* WHAT YOU WILL DO
Below are the entries. Transcribe exactly the lines from the one with "Task: Click the 分岐条件を追加 button" through the one with "This screenshot has width=922, height=525.", ends included, and leave out all others.

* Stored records
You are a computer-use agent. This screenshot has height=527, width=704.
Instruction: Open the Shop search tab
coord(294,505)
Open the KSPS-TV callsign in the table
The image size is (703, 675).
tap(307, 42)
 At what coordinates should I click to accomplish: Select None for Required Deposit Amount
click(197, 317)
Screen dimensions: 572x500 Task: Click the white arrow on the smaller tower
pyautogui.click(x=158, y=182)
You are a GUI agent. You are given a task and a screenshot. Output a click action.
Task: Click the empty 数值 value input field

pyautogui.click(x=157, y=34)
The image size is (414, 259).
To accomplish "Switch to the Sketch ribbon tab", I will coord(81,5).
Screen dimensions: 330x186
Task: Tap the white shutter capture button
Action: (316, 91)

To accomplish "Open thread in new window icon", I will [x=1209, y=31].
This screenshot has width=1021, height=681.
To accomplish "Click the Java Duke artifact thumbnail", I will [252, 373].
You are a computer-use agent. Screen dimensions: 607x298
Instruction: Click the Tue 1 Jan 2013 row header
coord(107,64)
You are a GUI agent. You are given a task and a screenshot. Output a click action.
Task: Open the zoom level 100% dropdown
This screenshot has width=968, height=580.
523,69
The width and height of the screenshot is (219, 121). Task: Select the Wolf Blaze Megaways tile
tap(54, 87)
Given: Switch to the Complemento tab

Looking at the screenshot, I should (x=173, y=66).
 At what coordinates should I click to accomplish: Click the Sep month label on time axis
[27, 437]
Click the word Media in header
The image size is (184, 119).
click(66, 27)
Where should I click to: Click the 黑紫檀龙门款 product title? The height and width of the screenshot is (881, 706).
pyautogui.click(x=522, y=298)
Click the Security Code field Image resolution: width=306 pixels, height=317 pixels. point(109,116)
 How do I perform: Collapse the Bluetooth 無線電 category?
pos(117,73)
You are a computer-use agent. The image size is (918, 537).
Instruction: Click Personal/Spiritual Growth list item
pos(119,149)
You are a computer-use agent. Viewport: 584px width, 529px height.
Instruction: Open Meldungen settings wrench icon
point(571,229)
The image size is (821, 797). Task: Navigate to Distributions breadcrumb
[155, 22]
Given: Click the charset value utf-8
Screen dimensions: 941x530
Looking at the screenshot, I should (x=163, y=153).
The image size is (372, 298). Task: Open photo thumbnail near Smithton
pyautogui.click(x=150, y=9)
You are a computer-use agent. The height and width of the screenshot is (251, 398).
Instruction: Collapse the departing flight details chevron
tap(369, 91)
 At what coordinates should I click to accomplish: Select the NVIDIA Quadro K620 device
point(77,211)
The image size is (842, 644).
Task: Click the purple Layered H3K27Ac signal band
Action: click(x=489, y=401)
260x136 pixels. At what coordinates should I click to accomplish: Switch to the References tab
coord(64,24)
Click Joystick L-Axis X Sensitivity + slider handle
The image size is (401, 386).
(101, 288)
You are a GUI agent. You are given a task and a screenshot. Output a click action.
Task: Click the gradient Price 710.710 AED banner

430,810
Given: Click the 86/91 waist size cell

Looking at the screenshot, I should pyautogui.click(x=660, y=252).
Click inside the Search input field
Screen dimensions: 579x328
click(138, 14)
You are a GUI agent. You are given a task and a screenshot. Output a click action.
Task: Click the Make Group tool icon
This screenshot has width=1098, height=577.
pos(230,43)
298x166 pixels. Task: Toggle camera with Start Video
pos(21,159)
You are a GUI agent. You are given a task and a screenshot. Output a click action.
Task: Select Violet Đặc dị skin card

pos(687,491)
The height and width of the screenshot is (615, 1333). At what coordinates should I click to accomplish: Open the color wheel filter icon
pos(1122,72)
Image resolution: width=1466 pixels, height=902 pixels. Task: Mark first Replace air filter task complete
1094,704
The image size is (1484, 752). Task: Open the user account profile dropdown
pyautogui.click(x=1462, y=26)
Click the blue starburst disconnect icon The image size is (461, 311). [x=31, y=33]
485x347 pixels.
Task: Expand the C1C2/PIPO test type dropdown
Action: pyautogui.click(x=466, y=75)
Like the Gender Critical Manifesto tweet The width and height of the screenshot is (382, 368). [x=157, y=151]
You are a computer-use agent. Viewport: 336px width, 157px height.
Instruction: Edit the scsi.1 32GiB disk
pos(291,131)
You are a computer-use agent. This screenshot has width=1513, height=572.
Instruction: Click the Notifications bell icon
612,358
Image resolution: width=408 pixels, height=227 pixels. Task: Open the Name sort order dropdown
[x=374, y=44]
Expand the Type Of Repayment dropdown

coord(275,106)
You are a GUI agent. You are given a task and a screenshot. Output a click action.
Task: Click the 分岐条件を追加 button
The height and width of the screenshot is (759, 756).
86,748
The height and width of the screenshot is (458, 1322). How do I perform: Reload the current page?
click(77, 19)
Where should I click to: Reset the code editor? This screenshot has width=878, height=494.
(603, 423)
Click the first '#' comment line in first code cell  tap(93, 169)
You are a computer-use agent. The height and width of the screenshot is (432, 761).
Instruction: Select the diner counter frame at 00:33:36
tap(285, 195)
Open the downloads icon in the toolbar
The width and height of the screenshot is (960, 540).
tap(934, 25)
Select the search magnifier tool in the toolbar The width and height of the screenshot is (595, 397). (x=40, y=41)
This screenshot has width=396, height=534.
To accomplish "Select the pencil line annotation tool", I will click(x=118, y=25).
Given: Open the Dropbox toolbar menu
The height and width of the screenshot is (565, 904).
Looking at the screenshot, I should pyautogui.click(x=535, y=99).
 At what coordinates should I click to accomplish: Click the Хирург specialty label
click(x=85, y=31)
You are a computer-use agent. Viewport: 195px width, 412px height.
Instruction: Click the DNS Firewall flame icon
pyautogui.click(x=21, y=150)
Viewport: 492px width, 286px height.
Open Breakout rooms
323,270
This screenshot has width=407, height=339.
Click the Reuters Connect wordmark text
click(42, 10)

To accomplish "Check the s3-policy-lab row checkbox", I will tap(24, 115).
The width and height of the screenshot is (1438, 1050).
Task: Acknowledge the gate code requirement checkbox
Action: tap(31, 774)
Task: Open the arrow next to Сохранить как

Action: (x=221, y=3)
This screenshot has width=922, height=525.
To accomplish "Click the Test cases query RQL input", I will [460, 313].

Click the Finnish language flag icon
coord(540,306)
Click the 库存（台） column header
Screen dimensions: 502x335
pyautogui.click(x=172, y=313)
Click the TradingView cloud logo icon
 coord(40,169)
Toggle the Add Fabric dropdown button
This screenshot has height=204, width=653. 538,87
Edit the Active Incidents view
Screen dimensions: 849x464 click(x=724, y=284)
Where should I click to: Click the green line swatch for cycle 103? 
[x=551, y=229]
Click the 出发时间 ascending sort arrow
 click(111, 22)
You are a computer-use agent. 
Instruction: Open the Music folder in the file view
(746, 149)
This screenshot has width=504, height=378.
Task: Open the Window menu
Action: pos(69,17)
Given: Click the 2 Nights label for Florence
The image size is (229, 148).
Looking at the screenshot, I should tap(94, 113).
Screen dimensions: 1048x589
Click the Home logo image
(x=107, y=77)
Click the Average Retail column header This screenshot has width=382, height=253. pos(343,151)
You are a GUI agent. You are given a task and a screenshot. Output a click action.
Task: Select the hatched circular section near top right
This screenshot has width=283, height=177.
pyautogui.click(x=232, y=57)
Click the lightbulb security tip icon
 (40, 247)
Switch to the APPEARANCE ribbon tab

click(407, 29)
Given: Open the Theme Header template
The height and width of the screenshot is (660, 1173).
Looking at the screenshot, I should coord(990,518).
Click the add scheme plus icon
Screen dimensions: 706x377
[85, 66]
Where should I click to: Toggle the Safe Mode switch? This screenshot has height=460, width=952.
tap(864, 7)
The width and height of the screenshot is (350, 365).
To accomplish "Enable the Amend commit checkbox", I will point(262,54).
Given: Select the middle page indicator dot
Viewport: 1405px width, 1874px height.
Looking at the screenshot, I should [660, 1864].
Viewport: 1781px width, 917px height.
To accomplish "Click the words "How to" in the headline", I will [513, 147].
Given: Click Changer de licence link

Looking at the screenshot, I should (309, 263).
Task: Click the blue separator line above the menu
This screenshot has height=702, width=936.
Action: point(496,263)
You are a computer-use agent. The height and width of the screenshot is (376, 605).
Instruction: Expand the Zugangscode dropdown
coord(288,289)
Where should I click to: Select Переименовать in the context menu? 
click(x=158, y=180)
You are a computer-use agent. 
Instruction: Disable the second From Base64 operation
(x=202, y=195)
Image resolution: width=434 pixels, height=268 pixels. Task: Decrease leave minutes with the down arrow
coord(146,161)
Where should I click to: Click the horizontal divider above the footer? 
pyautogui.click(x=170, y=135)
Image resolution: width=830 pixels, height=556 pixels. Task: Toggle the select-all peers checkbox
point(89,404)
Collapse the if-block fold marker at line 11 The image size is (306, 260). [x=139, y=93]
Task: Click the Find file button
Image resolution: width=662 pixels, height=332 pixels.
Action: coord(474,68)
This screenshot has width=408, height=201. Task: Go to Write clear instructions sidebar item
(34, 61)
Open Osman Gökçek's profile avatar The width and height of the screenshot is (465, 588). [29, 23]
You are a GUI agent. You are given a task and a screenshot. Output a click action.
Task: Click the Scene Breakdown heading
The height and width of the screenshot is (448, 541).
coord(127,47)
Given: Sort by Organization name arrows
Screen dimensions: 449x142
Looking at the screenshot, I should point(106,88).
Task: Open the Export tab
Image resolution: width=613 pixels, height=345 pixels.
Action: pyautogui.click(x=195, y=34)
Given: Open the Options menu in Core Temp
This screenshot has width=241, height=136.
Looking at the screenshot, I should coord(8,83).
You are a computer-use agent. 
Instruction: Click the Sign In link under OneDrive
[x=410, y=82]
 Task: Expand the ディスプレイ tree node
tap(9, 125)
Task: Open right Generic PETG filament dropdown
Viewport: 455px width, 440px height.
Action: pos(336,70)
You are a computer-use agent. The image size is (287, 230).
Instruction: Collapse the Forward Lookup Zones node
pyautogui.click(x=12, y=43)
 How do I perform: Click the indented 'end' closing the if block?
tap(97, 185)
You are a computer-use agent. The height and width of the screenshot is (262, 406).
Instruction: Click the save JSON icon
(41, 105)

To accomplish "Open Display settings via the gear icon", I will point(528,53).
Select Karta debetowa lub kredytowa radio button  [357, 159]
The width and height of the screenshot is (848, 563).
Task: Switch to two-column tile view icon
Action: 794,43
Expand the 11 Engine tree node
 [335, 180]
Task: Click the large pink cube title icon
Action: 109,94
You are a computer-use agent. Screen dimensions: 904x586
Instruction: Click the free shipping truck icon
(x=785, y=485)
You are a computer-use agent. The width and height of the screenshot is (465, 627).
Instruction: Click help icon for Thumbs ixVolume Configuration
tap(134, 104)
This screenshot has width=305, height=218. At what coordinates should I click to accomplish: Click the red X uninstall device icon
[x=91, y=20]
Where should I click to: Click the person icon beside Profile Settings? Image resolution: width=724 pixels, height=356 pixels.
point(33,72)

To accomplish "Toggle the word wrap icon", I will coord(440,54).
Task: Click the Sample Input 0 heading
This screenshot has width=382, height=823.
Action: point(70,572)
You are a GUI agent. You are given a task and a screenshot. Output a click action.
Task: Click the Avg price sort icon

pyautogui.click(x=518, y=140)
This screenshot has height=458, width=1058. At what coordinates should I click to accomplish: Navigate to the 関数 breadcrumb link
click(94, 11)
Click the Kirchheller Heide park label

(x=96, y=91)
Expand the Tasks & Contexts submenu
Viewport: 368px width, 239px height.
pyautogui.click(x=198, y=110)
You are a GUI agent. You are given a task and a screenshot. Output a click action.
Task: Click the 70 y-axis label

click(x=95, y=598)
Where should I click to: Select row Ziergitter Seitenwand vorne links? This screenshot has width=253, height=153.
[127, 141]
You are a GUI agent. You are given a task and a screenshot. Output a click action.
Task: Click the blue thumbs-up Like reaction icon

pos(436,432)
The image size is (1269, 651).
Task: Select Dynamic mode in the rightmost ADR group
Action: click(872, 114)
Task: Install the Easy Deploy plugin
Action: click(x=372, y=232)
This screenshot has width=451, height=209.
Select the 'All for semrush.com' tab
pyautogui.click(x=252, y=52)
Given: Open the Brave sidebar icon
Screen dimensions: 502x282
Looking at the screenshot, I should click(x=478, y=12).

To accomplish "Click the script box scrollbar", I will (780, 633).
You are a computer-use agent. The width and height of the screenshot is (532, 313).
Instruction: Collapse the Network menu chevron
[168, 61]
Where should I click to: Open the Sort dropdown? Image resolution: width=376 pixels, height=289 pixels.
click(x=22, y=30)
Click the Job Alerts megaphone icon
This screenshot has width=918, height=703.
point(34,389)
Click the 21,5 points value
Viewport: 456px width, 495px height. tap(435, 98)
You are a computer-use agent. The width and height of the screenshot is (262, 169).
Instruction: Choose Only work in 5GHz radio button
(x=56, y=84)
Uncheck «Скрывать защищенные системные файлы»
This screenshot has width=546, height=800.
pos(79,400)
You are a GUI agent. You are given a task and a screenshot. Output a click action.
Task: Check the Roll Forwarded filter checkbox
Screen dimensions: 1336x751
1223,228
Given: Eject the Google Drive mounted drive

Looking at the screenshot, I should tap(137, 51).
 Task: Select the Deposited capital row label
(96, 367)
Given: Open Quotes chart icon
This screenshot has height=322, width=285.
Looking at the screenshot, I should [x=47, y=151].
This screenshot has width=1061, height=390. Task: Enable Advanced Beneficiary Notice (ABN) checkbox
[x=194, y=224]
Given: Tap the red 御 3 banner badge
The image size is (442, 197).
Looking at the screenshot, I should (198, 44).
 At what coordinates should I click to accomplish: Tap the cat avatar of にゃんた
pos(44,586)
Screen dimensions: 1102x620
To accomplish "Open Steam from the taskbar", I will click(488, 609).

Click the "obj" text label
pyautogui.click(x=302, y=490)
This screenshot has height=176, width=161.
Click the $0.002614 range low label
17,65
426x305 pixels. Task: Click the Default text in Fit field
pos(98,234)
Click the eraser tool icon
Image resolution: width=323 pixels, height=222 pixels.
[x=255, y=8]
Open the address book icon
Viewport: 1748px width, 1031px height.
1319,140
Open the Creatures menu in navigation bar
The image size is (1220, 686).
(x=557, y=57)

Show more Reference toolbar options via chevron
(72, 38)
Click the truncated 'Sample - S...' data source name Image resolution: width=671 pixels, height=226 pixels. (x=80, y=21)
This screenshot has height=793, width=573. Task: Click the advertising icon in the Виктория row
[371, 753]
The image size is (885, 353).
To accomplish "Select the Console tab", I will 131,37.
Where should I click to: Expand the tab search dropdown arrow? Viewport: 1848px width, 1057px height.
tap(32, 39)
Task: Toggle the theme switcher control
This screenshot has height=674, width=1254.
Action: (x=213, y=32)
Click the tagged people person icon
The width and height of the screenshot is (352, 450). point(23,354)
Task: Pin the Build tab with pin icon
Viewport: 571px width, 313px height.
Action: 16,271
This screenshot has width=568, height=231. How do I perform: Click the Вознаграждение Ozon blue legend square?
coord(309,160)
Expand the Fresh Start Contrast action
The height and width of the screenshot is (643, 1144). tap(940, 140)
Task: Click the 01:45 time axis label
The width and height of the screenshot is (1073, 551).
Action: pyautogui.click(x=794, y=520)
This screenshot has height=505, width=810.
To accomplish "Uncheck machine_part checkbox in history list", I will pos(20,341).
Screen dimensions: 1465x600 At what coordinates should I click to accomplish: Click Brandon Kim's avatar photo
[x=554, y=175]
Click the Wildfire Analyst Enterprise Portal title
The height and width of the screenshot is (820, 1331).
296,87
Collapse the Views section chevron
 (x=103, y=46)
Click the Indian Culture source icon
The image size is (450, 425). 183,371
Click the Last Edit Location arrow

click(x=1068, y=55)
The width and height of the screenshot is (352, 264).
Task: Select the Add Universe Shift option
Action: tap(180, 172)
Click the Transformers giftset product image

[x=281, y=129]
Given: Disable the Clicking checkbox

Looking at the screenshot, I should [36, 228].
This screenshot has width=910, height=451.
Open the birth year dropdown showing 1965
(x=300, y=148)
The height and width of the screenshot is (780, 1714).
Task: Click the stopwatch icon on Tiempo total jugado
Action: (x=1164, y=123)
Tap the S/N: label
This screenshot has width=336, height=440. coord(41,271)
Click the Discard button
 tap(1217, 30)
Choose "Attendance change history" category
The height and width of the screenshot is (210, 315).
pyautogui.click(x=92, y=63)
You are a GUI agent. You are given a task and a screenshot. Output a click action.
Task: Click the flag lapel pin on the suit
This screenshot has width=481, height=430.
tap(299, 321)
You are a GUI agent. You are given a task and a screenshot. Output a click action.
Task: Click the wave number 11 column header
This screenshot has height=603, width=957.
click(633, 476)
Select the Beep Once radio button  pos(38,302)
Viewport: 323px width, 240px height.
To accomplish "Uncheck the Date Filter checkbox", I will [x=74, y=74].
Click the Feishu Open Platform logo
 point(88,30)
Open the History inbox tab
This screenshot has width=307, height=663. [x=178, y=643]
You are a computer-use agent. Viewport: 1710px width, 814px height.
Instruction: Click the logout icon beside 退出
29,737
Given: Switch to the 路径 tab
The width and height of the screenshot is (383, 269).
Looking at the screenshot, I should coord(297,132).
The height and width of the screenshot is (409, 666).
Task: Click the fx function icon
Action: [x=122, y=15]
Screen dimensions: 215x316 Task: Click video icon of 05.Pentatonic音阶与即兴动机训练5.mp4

* REPLY TO THE EXERCISE
Task: Click the 分岐条件を追加 button
The height and width of the screenshot is (759, 756).
86,748
The height and width of the screenshot is (458, 1322). How do I perform: Reload the current page?
click(77, 19)
Where should I click to: Reset the code editor? This screenshot has width=878, height=494.
(603, 423)
Click the first '#' comment line in first code cell  tap(93, 169)
You are a computer-use agent. The height and width of the screenshot is (432, 761).
Instruction: Select the diner counter frame at 00:33:36
tap(285, 195)
Open the downloads icon in the toolbar
The width and height of the screenshot is (960, 540).
tap(934, 25)
Select the search magnifier tool in the toolbar The width and height of the screenshot is (595, 397). (x=40, y=41)
This screenshot has width=396, height=534.
To accomplish "Select the pencil line annotation tool", I will click(x=118, y=25).
Given: Open the Dropbox toolbar menu
The height and width of the screenshot is (565, 904).
Looking at the screenshot, I should pyautogui.click(x=535, y=99).
 At what coordinates should I click to accomplish: Click the Хирург specialty label
click(x=85, y=31)
You are a computer-use agent. Viewport: 195px width, 412px height.
Instruction: Click the DNS Firewall flame icon
pyautogui.click(x=21, y=150)
Viewport: 492px width, 286px height.
Open Breakout rooms
323,270
This screenshot has width=407, height=339.
Click the Reuters Connect wordmark text
click(42, 10)

To accomplish "Check the s3-policy-lab row checkbox", I will tap(24, 115).
The width and height of the screenshot is (1438, 1050).
Task: Acknowledge the gate code requirement checkbox
Action: tap(31, 774)
Task: Open the arrow next to Сохранить как

Action: (x=221, y=3)
This screenshot has width=922, height=525.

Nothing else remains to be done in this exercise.